Joe Patti published a spectacular article on 9/18/2013 titled Drama Is A Choice that, among other things, examines the long term impact of becoming conditioned to operating in high drama environments. He suggests that even though there are no shortage of reasons why arts groups are operating in extended crisis management mode, that doesn’t mean some of it isn’t brought on by choice.
Patti’s post reminded me of an article I published nearly a decade ago titled Seeing Past The Anger that examined how managers can actively filter out unnecessary drama. The article is old enough that it predated reader comment functionality (can you imagine it?) and I recall being surprised at the number of email messages from managers taking issue with the post and asserting that there was value in listing to vitriolic complaints.
I had more or less forgotten about that post until reading Patti’s opening paragraph (emphasis added):
You may have heard the phrase, “He who yells first, loses.” This is a rule that is often used in beginning acting classes because anger is an easy emotion to go to when faced by the obstacles presented by the other people in your scene or exercise. In order to force the student to explore and exercise all the options available in human interactions, anger is often removed as a choice.

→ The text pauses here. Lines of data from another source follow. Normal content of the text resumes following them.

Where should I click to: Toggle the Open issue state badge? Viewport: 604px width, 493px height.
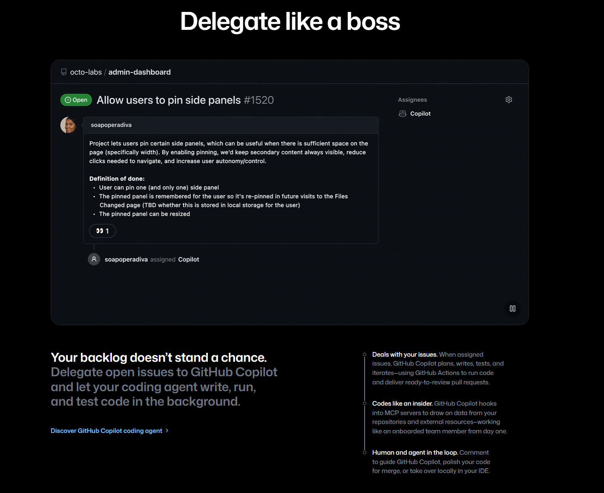pos(76,100)
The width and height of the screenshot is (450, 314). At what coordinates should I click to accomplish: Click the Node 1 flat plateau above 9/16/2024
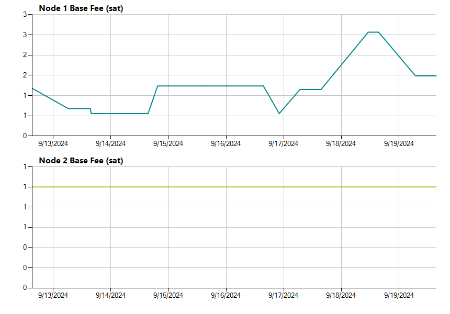tap(226, 86)
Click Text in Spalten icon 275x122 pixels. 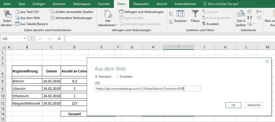(241, 14)
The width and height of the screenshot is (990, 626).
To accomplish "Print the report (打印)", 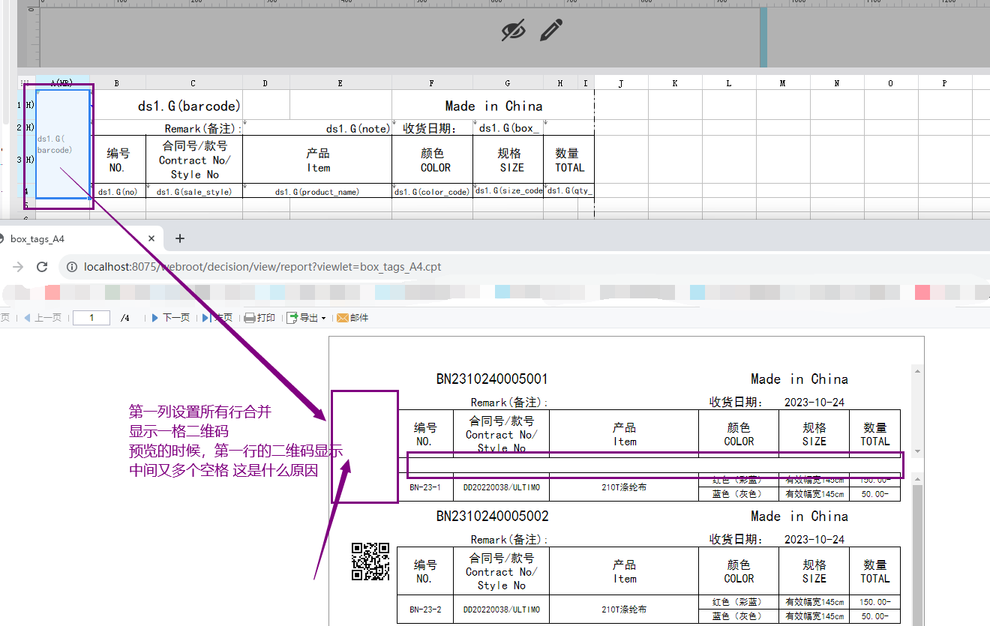I will click(260, 318).
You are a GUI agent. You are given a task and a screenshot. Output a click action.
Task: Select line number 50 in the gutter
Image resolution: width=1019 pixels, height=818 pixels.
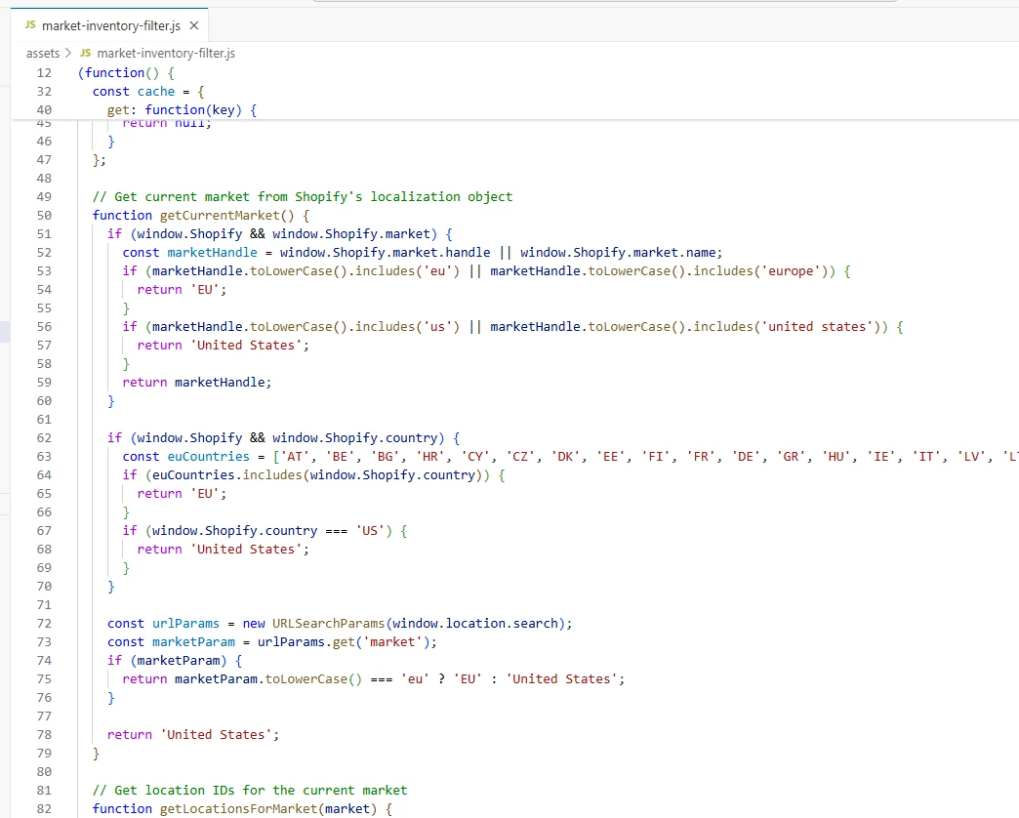(44, 215)
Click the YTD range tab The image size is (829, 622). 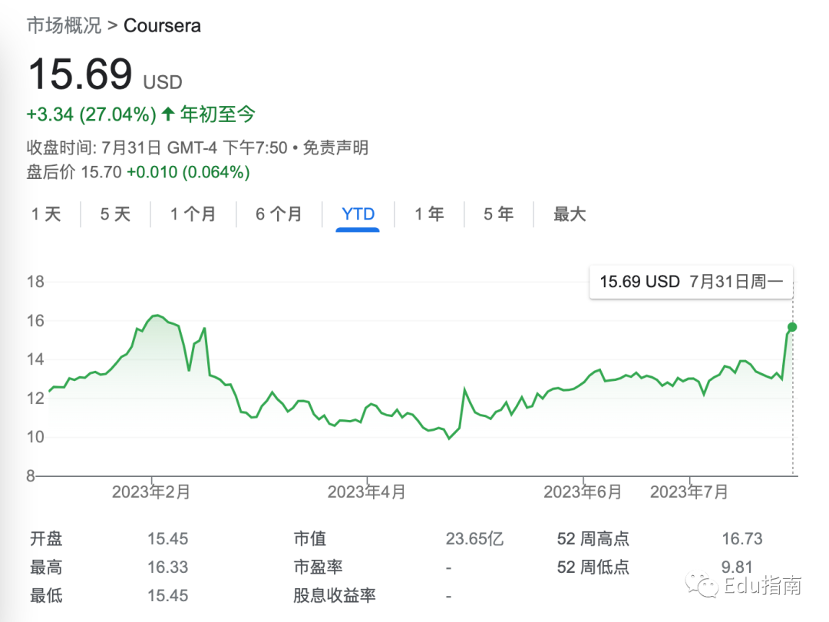(358, 214)
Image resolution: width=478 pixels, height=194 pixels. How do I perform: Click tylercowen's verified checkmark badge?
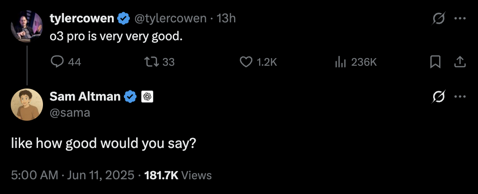[x=124, y=19]
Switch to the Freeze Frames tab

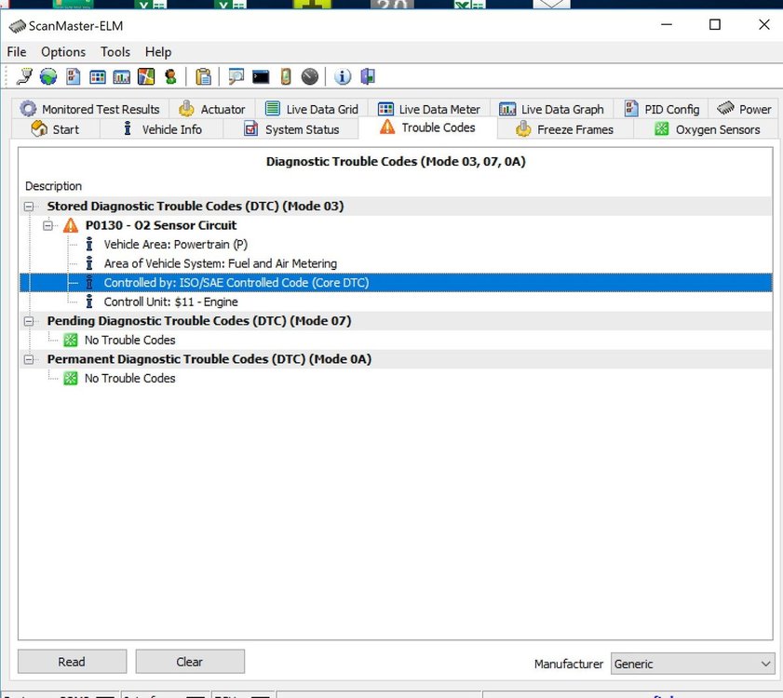coord(565,129)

Certainly, it is one thing to remove anger in an exercise but something entirely different in real world conditions. Nonetheless, everyone in the field has a responsibility, doubly so during the Season of Discontent, to make an extra effort to refine the skills needed to see past the anger and remember that drama is a choice.
But now that comments are a reality, I’m curious to know what you think; but first, go read Patti’s post and my post from 2004. Yes, that’s a good bit of reading but you’ll be glad you did.
If you are operating in extended crisis mode, you can control the urgency and the situation – for instance, deficits must be dealt with NOW, this fiscal YEAR, instead of having constructive and rational (and calm) discussions and working together to deal with the new situation. See any parallels?
It is a choice to be in solution mode instead of problem mode. The problem mode is what mainly creates all the drama. “Woe is us” only will work for a short time. Constantly wanting to be bailed out will only work for a short time. Positive, becoming self-reliant, solution mode is the better way to go!
Much of my own job amounts to delivering bad news of various kinds to businesspeople, which sometimes leads to nasty conflicts. But to do my job effectively, I don’t get the luxury of disregarding someone’s words just because they’re having a bad day, were caught off guard, have a fat ego, or whatever else it is that’s causing them to be yelling at me.
So, I agree with both Patti’s article and your blog post: we do have a choice to avoid drama, and should strive to remain calm in heated discussions for all the obvious reasons. And it’s equally true that if we really want to resolve a conflict, we can’t tune out legitimate (or otherwise compelling) points that are being obscured by someone else’s inability or unwillingness to remain calm.
Punishment (e.g., locking out the workers, or refusing to submit any counter-offer) has no useful role in adult conflict resolution unless you already hold all the cards, in which case “engaging” is just window-dressing anyhow.